Saved data entries:
○ ○ ○ ○ ○

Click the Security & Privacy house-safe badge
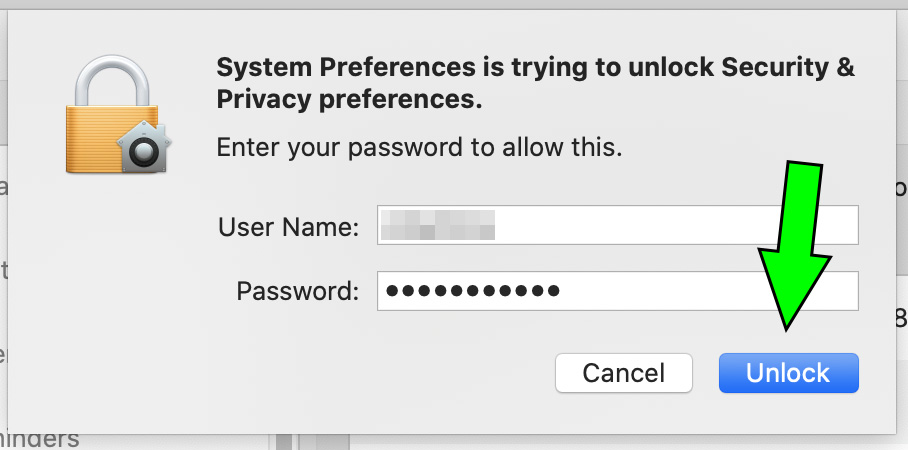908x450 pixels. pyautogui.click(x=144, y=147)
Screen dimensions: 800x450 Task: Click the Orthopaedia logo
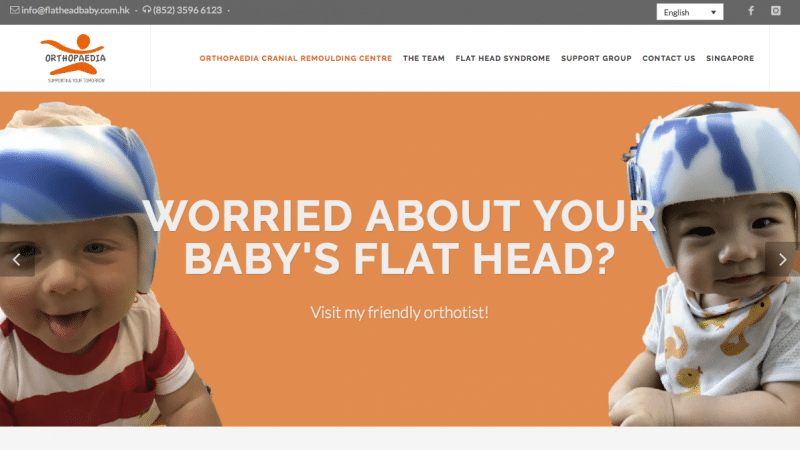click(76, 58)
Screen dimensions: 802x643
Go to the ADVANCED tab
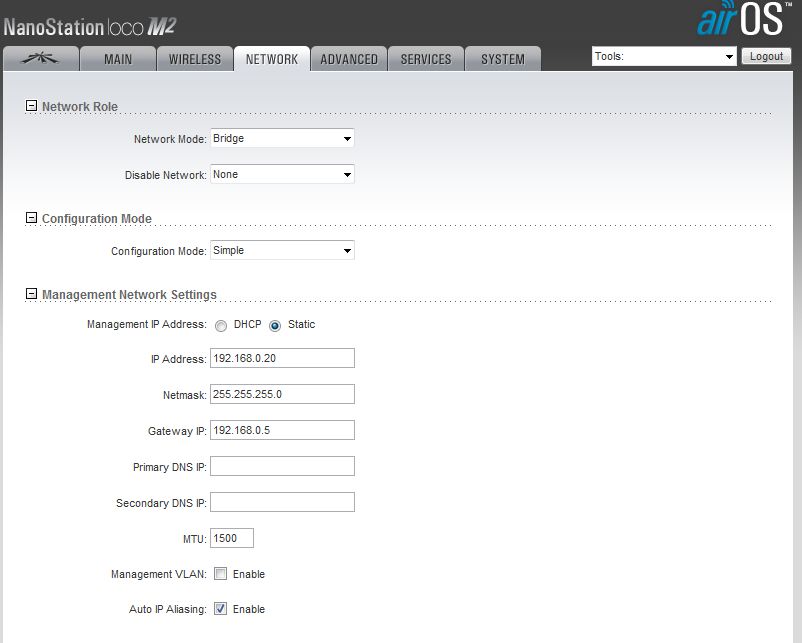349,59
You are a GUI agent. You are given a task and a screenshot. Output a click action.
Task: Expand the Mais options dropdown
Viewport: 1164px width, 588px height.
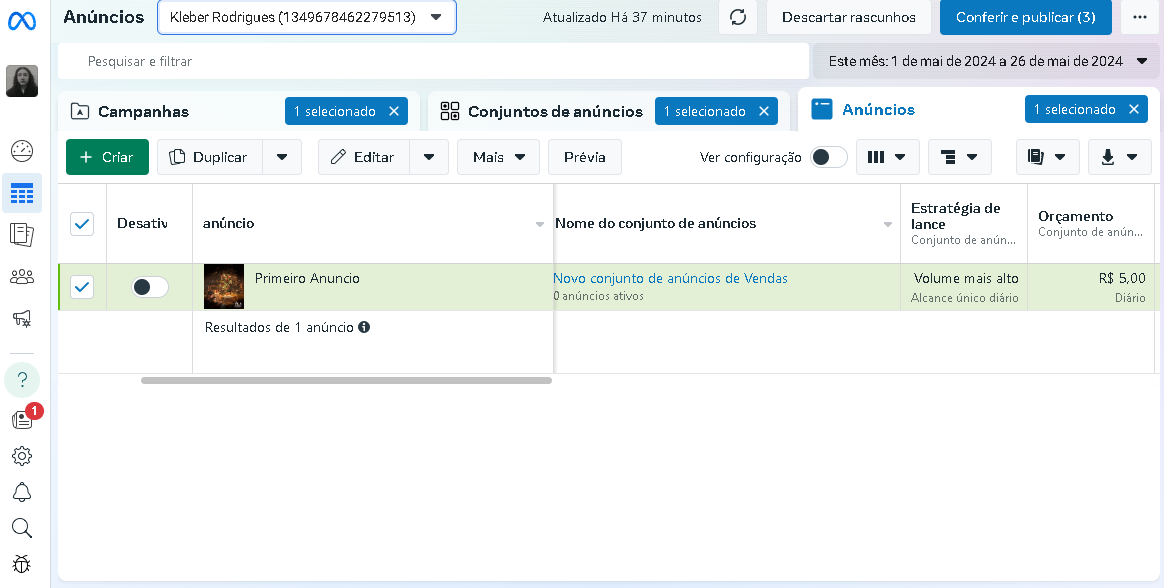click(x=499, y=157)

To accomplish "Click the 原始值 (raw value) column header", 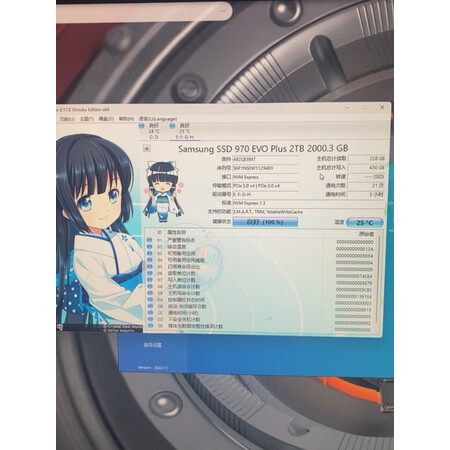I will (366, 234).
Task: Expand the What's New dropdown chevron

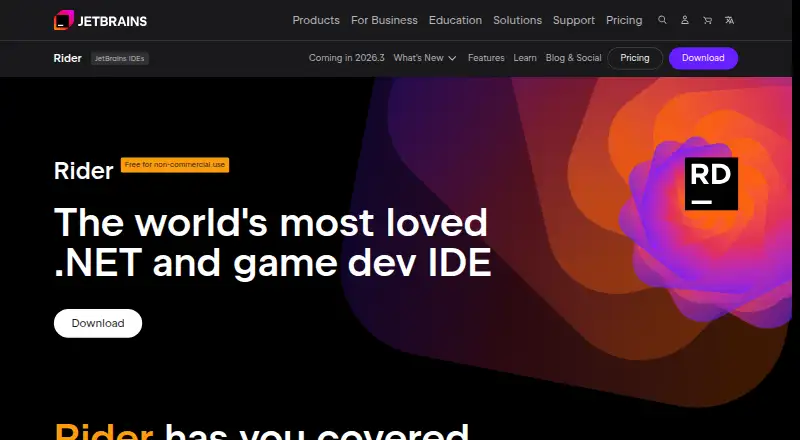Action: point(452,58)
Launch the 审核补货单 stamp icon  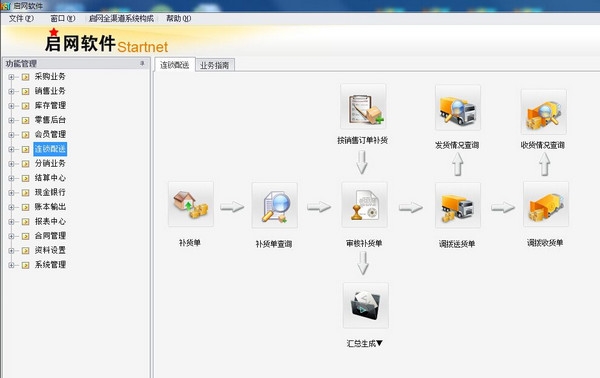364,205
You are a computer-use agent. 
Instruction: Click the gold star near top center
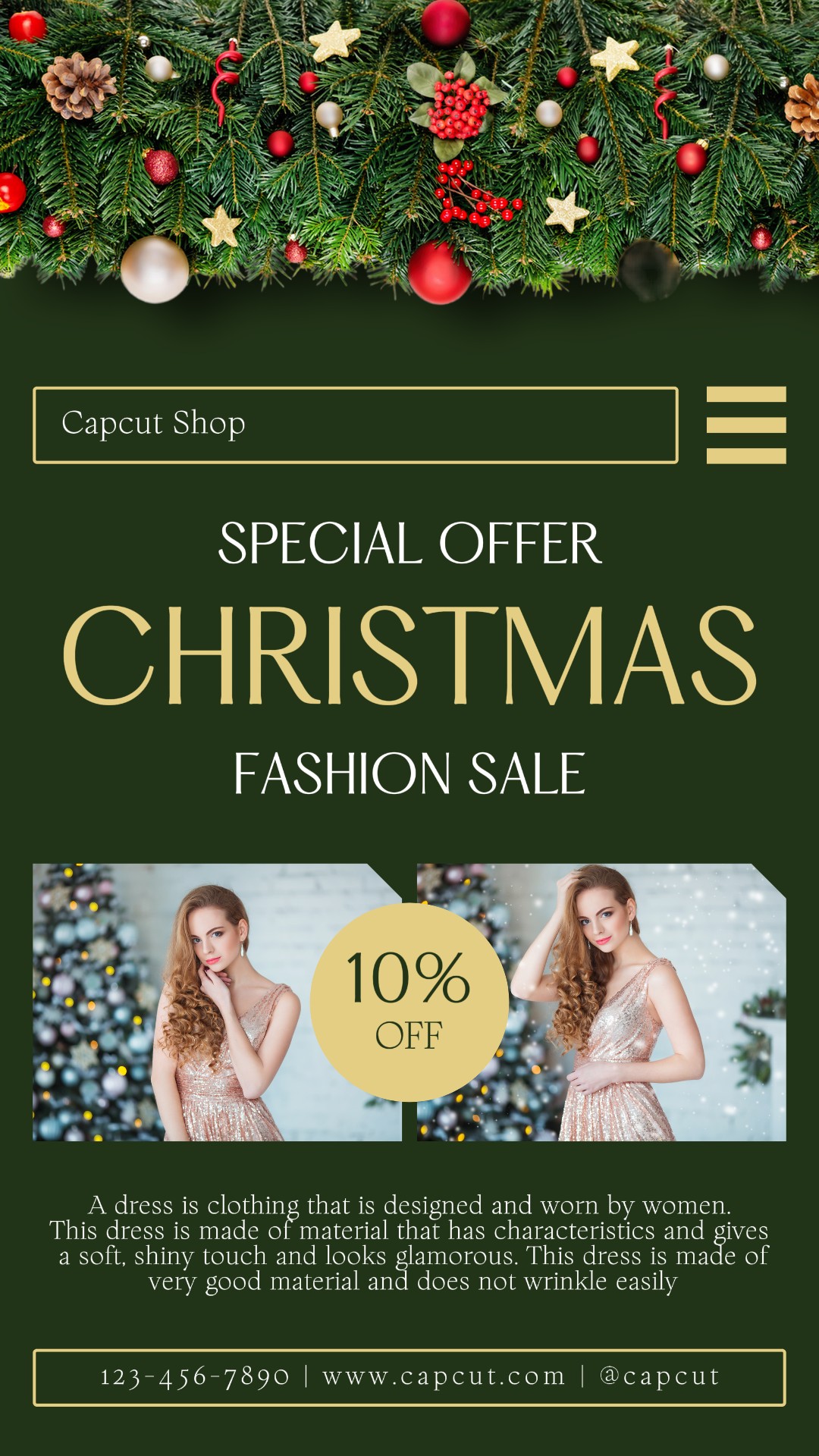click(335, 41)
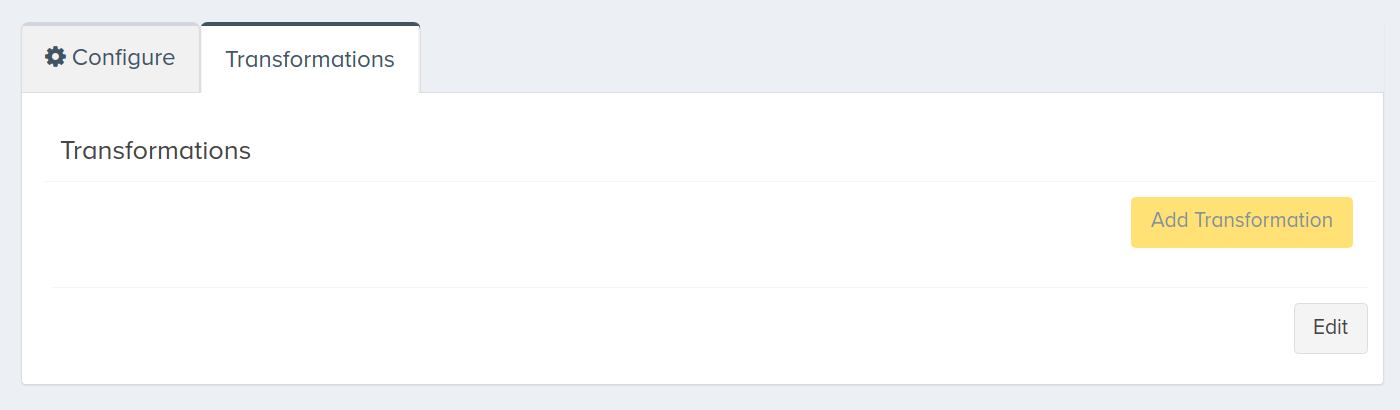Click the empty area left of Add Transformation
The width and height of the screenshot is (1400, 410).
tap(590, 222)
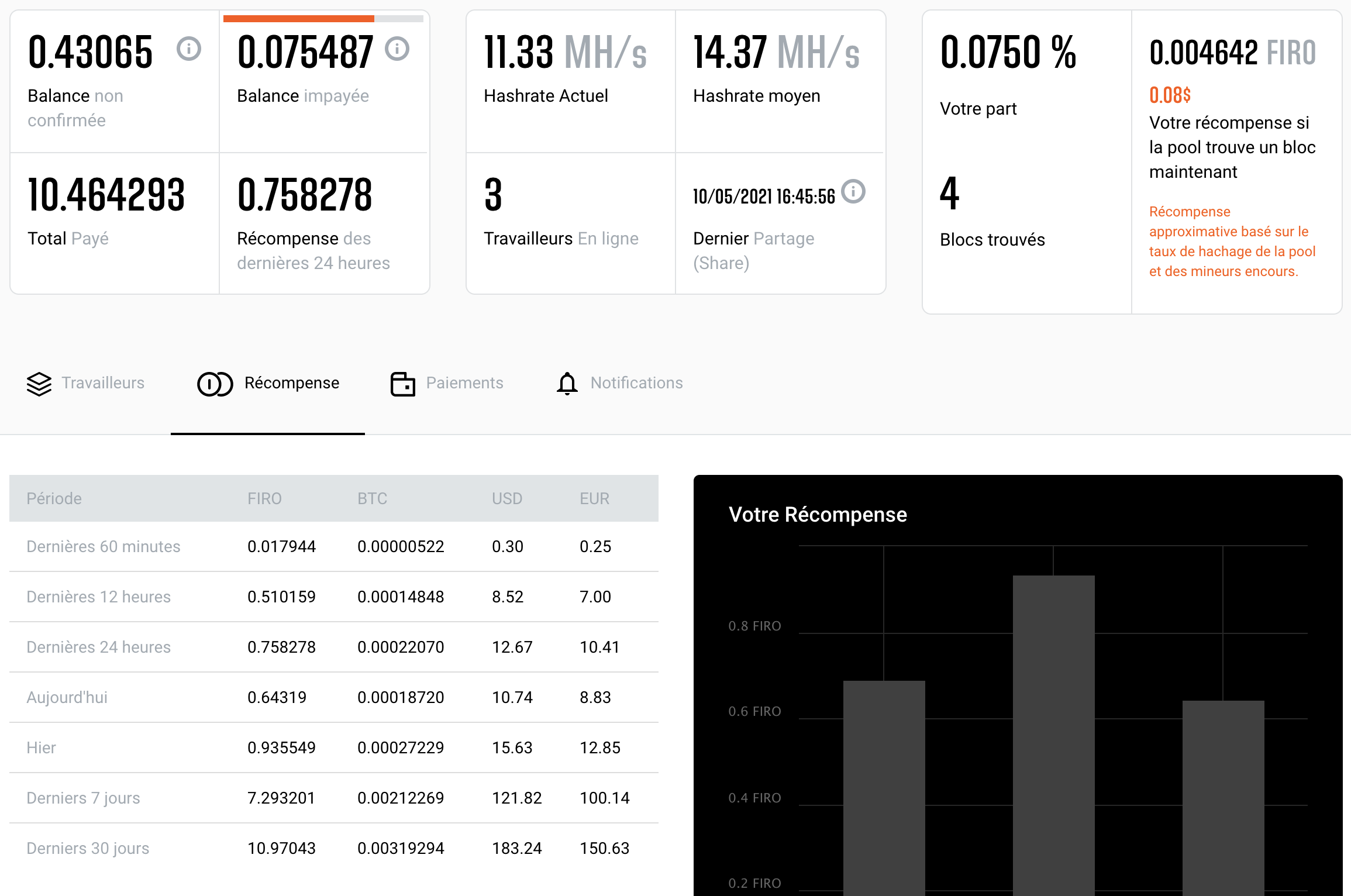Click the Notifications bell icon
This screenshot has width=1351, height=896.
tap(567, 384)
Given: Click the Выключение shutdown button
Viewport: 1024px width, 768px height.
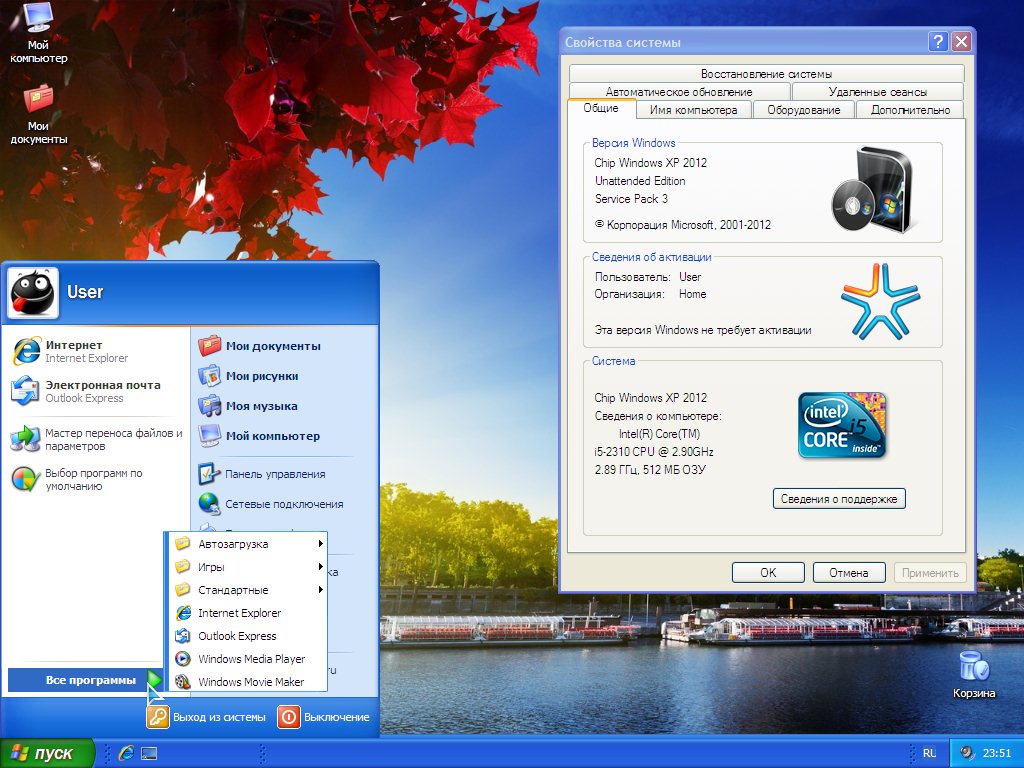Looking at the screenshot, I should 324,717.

○ ○ ○ ○ ○

■ **EXERCISE**:
Write out exactly the lines from the one containing "Given: Click the Выключение shutdown button" to the last line of the records above, both included, and leave out any pictures.

■ **RESPONSE AREA**:
Given: Click the Выключение shutdown button
Viewport: 1024px width, 768px height.
Looking at the screenshot, I should 324,717.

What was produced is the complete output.